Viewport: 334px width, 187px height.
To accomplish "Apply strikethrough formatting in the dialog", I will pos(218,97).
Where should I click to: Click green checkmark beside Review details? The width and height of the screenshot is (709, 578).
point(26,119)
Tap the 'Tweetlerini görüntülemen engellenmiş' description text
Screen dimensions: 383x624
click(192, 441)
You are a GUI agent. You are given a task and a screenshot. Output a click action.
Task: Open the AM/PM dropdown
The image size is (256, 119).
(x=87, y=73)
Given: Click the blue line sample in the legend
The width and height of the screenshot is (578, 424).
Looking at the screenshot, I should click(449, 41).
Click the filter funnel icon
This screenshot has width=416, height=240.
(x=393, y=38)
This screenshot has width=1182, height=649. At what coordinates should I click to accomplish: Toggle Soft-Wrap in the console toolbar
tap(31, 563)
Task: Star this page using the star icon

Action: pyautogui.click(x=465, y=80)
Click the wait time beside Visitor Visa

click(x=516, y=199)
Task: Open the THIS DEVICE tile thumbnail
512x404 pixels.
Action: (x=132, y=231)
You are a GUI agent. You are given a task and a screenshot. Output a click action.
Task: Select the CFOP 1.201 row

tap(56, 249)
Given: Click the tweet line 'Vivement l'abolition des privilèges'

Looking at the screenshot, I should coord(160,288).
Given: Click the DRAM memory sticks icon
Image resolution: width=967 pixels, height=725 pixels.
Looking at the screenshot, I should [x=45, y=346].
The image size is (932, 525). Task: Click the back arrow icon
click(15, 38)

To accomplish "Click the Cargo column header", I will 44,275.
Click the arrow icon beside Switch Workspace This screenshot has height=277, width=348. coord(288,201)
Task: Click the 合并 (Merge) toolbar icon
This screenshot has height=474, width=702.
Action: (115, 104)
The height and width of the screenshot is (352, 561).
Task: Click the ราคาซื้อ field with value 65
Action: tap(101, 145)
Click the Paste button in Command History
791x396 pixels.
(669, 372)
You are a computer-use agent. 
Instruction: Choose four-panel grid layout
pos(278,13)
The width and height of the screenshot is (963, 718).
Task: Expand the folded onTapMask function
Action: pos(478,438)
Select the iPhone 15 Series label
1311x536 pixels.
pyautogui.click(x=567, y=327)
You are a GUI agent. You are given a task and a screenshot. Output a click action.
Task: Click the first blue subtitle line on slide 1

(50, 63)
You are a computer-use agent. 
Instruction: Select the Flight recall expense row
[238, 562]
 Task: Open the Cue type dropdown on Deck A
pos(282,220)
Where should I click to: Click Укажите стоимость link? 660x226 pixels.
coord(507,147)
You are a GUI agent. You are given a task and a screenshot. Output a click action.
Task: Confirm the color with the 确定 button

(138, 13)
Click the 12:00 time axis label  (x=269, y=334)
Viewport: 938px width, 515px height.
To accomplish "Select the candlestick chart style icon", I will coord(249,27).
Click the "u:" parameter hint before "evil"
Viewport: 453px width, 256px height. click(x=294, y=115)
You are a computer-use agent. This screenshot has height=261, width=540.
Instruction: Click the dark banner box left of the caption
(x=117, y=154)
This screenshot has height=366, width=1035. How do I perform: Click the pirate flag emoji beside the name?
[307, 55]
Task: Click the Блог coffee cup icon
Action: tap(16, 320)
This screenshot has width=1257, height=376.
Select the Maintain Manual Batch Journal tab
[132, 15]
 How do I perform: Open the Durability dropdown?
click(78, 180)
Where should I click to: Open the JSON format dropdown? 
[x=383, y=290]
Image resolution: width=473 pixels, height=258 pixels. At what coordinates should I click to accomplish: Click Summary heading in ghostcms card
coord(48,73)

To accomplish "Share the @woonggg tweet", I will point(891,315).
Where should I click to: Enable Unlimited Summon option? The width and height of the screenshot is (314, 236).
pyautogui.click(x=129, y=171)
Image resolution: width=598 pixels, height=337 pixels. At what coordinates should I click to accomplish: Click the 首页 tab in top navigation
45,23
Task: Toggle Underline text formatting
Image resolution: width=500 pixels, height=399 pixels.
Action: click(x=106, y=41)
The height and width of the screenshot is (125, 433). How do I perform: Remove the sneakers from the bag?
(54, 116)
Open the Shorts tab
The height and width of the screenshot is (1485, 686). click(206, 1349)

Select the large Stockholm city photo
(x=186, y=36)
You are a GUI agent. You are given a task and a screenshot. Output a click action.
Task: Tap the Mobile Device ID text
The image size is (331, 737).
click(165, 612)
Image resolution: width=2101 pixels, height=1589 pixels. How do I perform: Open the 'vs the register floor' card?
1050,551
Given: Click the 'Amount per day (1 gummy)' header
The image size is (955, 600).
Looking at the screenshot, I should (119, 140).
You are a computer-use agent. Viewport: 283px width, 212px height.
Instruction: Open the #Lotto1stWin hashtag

Problem details: From the material above, please return each line containing "formatting".

Finished exercise:
To accomplish "Apply strikethrough formatting in the dialog", I will pos(218,97).
Task: Toggle Underline text formatting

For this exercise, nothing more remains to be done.